**Work required**:
Scan each line of the entries below for the word "will" and count the ones where it appears. The answer is that number alone.

=== Provided entries ===

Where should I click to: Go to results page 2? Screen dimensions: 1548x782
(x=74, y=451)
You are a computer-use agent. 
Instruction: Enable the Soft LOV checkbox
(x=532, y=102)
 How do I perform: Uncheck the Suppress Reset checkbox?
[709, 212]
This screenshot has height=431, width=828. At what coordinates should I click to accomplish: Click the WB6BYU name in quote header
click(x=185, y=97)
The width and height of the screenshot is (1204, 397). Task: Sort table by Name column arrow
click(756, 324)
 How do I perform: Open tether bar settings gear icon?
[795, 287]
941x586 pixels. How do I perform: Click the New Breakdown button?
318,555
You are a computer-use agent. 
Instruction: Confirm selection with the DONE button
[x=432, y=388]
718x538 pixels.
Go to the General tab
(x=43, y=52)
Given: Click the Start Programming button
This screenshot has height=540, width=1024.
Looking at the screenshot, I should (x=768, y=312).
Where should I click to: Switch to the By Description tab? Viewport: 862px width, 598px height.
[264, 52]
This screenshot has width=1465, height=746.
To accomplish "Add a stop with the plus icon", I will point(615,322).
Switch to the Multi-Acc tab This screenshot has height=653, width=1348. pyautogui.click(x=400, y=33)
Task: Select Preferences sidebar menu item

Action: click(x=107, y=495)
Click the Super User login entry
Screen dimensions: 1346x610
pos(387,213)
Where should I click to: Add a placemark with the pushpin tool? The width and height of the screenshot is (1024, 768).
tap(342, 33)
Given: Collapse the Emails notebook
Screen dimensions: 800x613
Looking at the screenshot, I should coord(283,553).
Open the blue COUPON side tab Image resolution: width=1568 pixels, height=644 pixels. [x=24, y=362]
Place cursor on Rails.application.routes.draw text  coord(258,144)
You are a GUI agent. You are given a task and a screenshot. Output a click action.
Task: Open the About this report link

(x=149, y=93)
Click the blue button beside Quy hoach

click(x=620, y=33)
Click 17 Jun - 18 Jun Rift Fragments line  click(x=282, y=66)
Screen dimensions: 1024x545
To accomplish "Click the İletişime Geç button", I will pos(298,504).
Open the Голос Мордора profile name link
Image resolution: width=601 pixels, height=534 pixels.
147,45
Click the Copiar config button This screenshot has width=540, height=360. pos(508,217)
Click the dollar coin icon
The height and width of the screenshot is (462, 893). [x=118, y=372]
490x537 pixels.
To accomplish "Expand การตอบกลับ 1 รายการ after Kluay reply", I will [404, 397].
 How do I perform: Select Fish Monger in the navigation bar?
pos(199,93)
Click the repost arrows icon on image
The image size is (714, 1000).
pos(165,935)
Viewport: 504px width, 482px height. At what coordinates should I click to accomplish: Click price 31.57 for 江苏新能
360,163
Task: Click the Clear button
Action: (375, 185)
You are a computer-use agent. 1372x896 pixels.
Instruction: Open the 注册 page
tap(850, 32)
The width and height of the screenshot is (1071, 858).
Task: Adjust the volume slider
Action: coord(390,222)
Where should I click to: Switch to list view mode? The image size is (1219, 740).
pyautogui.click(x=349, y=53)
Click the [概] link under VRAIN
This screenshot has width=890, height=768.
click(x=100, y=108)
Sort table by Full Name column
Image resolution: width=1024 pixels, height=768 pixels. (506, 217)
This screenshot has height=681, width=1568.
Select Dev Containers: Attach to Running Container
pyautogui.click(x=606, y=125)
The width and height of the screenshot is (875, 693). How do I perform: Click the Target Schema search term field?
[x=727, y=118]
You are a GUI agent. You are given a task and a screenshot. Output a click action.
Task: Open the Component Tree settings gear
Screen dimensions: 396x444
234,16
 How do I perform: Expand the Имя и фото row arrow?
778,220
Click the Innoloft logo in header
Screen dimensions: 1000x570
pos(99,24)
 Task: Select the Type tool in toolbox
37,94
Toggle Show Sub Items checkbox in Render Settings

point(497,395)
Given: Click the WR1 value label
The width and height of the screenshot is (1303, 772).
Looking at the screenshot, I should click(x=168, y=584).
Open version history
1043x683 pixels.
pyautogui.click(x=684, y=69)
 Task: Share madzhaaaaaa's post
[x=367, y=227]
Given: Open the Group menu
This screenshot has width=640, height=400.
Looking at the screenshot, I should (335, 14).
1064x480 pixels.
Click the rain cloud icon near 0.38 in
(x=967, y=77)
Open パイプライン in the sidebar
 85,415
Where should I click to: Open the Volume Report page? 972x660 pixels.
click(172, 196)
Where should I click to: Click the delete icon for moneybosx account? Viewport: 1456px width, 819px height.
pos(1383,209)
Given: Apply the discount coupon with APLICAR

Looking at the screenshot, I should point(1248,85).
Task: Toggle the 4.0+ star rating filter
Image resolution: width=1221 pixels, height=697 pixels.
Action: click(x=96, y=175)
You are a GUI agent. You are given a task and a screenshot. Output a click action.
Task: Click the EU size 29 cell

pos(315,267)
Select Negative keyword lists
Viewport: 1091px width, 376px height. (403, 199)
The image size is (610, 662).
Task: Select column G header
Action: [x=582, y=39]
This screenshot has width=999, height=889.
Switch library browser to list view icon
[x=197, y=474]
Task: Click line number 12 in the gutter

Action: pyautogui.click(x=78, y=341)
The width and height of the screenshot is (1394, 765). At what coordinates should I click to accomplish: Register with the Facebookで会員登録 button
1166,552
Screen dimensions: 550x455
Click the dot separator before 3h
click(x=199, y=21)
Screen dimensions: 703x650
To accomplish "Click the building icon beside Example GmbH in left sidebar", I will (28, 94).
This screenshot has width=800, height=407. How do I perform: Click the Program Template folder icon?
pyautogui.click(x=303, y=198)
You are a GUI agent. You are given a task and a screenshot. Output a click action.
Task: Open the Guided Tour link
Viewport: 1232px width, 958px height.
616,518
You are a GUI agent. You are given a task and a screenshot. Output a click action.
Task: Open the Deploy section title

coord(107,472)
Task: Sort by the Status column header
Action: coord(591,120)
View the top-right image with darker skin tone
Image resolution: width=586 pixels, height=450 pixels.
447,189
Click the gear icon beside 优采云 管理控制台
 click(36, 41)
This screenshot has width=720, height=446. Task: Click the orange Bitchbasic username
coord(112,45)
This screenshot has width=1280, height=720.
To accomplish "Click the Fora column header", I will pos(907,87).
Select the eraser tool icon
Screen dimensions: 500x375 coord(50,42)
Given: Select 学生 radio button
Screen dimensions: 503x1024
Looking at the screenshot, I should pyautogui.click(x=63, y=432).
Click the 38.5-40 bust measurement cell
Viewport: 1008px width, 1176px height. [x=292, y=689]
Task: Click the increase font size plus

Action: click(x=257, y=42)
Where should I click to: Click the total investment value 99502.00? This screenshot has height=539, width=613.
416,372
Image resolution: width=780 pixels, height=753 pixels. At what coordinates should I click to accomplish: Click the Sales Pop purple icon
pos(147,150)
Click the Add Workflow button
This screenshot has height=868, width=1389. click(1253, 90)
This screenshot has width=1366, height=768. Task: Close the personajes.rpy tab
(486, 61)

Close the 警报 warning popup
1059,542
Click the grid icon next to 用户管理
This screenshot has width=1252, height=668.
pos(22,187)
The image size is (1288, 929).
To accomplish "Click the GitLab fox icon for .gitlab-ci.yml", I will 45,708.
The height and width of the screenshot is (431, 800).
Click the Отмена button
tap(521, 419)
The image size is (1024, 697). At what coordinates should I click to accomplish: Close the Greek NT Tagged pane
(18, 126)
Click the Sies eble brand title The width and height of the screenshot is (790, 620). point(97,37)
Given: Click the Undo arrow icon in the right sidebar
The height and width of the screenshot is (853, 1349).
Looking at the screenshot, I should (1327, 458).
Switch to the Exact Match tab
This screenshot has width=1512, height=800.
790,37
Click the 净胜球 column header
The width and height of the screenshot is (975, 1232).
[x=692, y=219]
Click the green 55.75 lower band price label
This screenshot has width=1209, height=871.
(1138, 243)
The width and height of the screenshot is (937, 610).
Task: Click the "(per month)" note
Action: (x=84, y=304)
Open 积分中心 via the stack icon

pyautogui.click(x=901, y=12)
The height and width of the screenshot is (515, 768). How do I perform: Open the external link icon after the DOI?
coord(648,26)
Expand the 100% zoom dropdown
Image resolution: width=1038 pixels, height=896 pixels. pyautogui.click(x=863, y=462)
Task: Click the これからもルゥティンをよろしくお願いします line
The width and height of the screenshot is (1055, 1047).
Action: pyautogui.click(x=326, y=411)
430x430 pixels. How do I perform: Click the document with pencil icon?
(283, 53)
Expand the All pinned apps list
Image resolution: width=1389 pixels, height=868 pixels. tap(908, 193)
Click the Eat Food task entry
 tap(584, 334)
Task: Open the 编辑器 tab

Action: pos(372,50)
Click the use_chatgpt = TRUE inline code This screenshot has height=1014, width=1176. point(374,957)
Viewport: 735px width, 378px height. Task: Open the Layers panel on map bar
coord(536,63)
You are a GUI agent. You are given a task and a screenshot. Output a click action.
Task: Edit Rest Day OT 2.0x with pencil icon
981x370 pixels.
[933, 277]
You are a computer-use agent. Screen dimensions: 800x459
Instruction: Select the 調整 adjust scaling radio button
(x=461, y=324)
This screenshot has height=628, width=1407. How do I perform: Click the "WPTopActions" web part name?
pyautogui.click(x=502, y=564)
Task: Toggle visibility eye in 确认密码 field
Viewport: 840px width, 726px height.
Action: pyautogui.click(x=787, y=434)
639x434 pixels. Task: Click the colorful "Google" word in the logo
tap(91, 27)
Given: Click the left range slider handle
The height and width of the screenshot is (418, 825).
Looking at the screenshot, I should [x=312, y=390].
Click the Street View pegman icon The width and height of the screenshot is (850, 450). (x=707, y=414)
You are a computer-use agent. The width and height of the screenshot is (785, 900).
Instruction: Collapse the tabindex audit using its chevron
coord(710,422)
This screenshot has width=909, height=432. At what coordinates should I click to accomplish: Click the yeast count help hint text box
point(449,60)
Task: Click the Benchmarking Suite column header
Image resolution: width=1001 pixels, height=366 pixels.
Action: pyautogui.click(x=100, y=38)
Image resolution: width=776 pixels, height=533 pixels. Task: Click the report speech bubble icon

===

**Written response**:
6